More and more, I see references to the "real-time enterprise" or the "agile, sense-and-respond enterprise." It might sound like just another IT fad, but I think it's actually something big. It's where IT can really show its value to business.
So, what is the real-time enterprise? At its core, it means continually improving key business processes and adapting them to constant change. This way, we can deliver better value to customers and more profit to the company. In other words, the real-time enterprise is not so much about any specific technology or system as it is about how people use technology to continually deliver business improvements and adapt to change.
I find that the most effective way to employ real-time technology is to automate routine transactions and empower people to deal with all the exceptions. In my company, I'm keeping the automated systems relatively simple. They handle only the 70 percent to 90 percent of business transactions that are standard and well defined. I don't try to have automated systems handle everything. Unnecessary cost and complexity are avoided by keeping systems simple. And keeping systems as simple as possible also reduces the high failure rate that plagues IT projects.
"But wait!" you say. "The world is a complex place. How will simple systems help me deal with it?" The answer, my friend, is that computer systems are better at handling the simple, rote, routine work, and people (not computers) are better at handling the complexity. I don't need lots of fancy artificial intelligence (and complexity and expense) in my systems if I use the natural intelligence of people instead.

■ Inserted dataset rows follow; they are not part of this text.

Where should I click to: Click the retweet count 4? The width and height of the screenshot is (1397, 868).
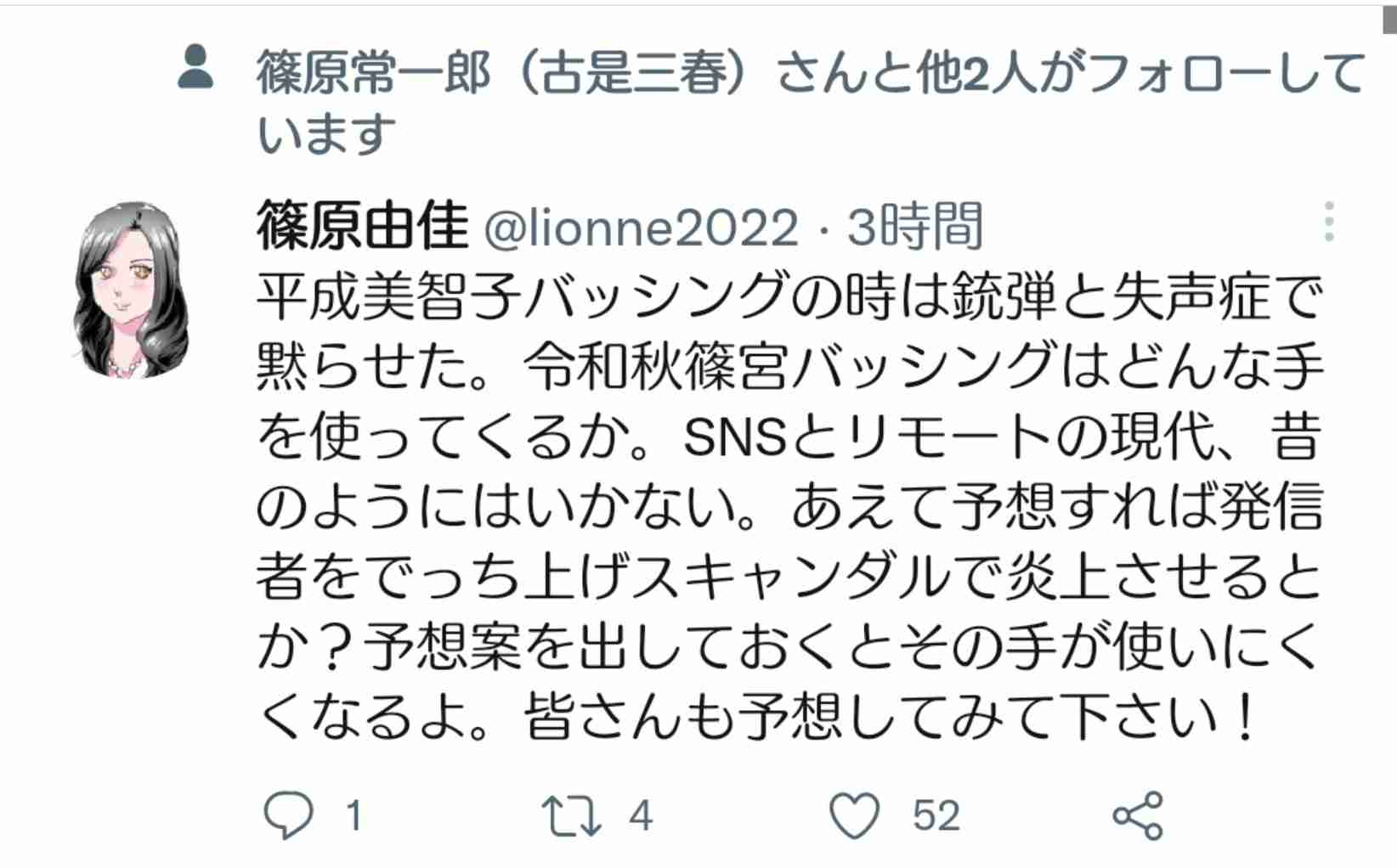click(x=641, y=816)
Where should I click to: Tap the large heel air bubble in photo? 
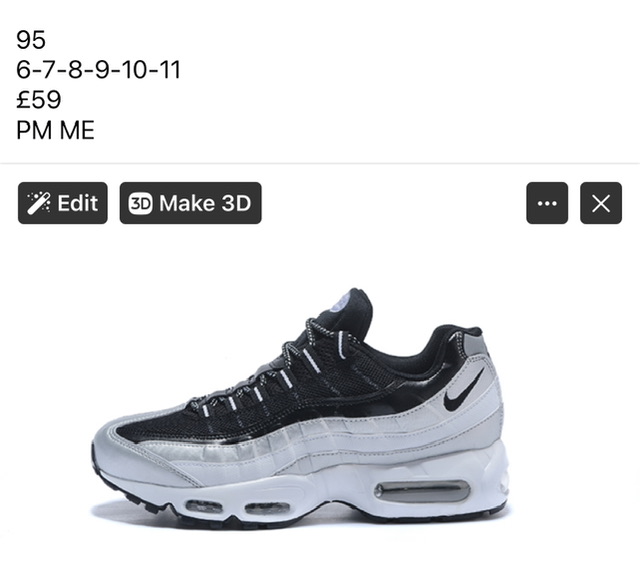pyautogui.click(x=422, y=491)
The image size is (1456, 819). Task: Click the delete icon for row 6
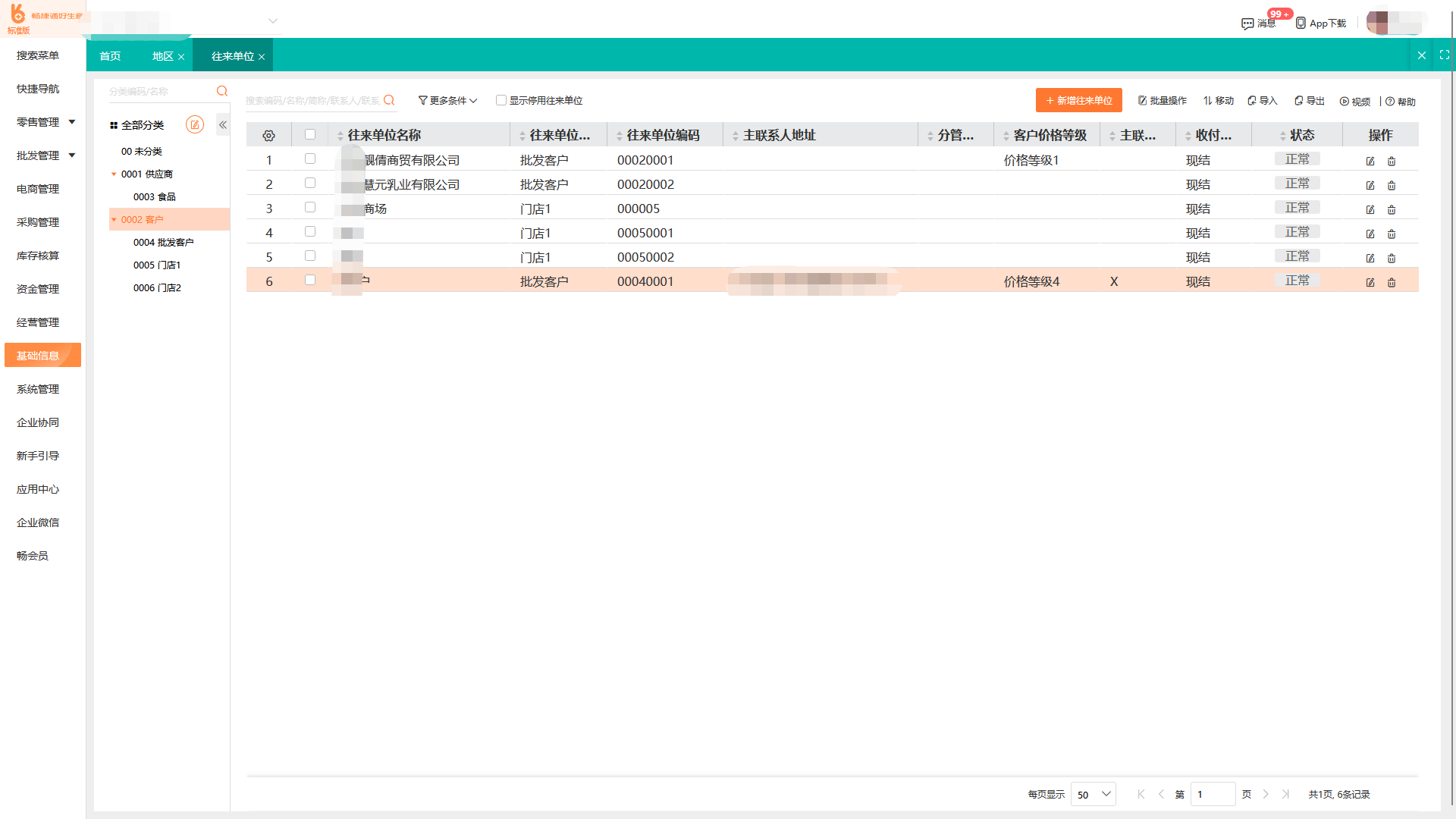click(x=1391, y=281)
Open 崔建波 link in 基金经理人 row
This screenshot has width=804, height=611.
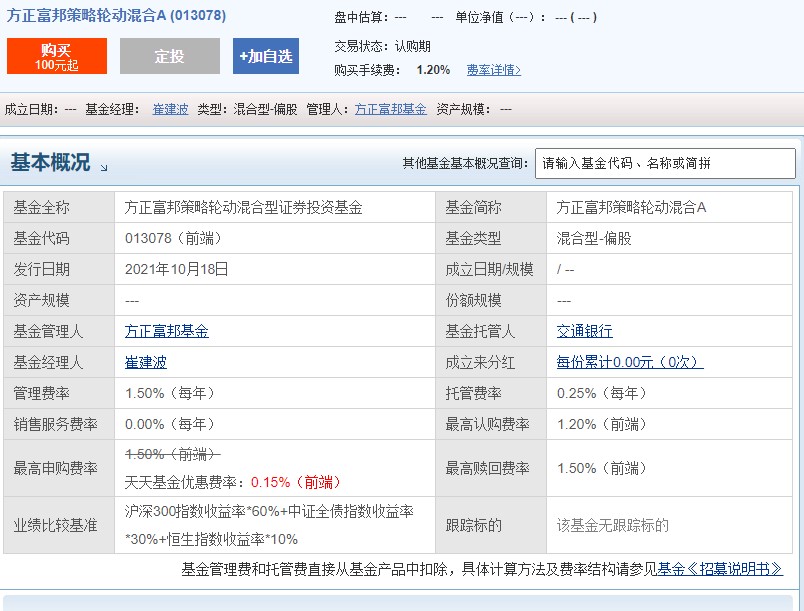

I define complexity as any transaction that's an exception to the standard business rules built into my automated systems. When exceptions occur, the automated systems just flag them, trap the related data and send alerts to the appropriate people to examine this data. The systems then return to handling the vast majority of routine business transactions.
There is a lot of power in handling complexity this way. An exception to a standard set of rules will either be because of an error in the data or because the data reflects something out of the routine. The people who are alerted will decide whether the nonstandard data is the result of an input or process error or if it indicates something new in the environment. Either way, it's best to have people, not complicated and hard-to-understand computer systems, making these decisions.
If the data or the business process shows an error, people do root-cause analysis (like Six Sigma) and fix errors at the source. This makes the standard business processes even more efficient, and value is gained from that. If the data shows a new development, then early detection allows more time to create business processes to respond effectively. Big wins can come from this.
I've begun deploying real-time systems like this in my own company. The systems are relatively cheap and quick to build, since they're designed to handle only the standard, routine transactions. And people now have time to do more valuable work. They aren't worn down doing the boring, routine stuff, and they have time to focus on the exceptions, learn from experience and find ways to increase their efficiency. A process of continuous improvement is starting to take hold.
Could it be this simple? Am I missing something? I'll keep you posted.